What the exercise asks
Scan the entries for the word "tweet". Every line that has it should be copied.

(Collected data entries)
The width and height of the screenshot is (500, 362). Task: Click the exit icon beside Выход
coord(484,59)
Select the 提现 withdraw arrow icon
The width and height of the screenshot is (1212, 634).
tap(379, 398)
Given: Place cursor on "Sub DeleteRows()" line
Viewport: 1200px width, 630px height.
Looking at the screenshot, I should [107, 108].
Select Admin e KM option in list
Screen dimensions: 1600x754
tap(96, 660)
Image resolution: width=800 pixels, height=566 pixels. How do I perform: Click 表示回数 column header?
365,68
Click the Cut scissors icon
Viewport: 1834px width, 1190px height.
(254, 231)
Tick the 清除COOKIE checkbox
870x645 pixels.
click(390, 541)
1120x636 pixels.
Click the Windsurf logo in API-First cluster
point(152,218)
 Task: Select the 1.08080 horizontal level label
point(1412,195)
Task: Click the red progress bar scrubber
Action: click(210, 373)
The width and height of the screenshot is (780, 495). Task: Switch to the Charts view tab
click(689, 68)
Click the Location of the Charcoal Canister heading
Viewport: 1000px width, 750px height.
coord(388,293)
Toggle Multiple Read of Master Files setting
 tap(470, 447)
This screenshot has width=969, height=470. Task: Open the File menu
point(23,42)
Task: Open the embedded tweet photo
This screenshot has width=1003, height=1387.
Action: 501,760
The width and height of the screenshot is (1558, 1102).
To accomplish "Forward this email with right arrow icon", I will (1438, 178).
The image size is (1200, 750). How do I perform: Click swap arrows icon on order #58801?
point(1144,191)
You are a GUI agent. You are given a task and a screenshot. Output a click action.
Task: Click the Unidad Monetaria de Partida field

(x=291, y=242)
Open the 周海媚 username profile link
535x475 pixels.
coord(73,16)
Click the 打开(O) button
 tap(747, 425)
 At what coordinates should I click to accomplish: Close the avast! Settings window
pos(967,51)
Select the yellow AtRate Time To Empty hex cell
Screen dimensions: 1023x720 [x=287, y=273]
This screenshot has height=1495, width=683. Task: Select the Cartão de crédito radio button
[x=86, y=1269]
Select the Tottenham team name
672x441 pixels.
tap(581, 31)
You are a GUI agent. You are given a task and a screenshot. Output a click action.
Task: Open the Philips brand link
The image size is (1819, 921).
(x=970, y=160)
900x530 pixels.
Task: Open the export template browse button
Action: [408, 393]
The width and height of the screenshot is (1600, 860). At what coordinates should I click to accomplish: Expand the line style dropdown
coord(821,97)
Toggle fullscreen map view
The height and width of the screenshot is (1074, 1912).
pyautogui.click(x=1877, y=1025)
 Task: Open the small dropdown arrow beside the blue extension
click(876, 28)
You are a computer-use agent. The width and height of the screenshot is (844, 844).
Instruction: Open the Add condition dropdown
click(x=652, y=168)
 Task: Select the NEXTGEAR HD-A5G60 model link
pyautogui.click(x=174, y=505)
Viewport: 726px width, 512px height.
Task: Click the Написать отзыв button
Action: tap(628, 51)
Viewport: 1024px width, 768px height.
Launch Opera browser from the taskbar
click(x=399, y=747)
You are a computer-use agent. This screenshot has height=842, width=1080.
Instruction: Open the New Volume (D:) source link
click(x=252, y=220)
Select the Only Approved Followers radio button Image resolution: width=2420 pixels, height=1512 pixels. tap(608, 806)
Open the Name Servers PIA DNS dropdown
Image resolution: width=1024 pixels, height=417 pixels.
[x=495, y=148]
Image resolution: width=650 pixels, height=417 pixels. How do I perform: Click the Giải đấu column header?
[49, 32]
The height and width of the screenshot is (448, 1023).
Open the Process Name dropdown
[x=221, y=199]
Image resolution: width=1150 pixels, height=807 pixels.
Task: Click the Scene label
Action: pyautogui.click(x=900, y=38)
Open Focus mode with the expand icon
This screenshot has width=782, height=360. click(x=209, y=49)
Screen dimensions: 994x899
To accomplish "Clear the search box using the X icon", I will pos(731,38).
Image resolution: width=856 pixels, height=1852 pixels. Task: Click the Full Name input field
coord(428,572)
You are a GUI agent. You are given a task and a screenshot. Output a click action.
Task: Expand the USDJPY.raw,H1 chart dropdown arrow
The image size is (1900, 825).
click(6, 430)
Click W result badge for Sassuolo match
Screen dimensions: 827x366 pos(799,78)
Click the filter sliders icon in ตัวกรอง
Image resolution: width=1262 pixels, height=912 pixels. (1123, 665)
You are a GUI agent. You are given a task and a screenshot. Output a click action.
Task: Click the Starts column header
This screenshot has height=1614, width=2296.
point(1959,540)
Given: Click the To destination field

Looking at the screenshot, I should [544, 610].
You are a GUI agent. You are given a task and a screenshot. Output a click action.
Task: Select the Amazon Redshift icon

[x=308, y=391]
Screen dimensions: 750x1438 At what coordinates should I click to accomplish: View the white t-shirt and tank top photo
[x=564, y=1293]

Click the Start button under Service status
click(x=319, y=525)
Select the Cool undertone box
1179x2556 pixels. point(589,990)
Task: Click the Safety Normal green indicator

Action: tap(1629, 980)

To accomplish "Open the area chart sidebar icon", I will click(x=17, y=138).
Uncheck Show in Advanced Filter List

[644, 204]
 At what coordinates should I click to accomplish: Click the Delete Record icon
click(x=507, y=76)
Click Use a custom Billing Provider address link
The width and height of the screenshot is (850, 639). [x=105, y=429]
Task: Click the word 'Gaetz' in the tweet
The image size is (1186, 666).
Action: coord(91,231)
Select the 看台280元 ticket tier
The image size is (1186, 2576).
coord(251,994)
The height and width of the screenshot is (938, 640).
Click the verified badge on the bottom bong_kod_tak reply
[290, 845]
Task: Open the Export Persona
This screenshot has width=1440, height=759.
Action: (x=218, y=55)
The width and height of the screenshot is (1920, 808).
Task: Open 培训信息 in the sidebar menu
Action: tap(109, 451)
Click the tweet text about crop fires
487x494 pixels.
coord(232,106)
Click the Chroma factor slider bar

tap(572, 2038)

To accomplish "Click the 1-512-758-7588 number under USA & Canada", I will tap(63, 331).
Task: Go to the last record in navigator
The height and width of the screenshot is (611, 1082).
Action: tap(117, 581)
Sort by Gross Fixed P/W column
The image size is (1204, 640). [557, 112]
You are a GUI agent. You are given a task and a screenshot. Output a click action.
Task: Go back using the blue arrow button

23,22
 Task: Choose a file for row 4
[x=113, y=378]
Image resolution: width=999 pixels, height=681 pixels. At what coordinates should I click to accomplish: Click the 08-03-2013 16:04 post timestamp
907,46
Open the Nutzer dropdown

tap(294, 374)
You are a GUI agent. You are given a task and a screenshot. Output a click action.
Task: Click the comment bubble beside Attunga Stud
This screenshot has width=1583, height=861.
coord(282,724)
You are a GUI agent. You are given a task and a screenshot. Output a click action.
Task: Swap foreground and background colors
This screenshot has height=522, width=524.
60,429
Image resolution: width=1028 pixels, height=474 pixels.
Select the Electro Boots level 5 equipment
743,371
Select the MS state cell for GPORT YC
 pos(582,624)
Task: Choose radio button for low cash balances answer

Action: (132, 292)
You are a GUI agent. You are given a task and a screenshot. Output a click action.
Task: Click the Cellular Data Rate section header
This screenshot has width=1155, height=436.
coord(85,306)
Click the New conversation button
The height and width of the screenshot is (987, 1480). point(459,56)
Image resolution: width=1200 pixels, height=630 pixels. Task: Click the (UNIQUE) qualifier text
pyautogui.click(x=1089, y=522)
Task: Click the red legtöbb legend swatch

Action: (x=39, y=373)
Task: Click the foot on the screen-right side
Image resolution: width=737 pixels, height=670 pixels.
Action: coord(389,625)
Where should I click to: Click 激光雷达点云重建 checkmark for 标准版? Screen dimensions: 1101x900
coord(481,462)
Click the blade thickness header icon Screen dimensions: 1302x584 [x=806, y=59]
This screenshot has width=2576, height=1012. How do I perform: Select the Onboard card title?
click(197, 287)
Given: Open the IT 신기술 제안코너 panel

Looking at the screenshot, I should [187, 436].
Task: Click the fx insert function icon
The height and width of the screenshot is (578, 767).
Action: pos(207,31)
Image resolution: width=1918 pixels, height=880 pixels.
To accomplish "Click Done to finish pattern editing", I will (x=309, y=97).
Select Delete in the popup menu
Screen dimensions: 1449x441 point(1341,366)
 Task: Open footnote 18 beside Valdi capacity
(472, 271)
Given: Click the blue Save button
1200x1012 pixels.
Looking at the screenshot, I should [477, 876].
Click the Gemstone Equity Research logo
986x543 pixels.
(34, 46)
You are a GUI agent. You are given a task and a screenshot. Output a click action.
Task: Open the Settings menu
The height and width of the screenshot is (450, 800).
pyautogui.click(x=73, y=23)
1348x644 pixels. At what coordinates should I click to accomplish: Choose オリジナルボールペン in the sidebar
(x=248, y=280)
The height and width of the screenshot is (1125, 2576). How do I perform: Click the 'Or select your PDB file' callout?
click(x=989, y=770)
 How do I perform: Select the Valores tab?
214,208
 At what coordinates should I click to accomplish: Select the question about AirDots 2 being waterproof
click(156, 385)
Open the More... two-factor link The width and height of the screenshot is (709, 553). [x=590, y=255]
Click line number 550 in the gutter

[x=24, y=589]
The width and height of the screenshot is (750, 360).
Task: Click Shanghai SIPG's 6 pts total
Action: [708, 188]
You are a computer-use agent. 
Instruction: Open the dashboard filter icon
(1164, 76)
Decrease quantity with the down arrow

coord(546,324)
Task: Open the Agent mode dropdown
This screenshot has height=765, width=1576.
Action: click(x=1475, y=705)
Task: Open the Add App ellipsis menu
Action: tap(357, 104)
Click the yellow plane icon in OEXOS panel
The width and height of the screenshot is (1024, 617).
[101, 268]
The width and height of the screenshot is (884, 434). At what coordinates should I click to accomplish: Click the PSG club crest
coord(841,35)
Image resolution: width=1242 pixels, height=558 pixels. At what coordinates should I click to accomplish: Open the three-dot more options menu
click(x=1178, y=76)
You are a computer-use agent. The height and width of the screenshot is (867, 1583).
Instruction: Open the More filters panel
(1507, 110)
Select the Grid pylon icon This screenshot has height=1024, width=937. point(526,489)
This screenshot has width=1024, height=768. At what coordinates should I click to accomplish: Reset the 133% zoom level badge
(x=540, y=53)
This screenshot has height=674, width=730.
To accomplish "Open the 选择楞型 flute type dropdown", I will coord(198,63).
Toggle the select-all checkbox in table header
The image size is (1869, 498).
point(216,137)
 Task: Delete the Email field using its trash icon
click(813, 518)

Written solution
Task: Open the embedded tweet photo
Task: Click the word 'Gaetz' in the tweet
Click the tweet text about crop fires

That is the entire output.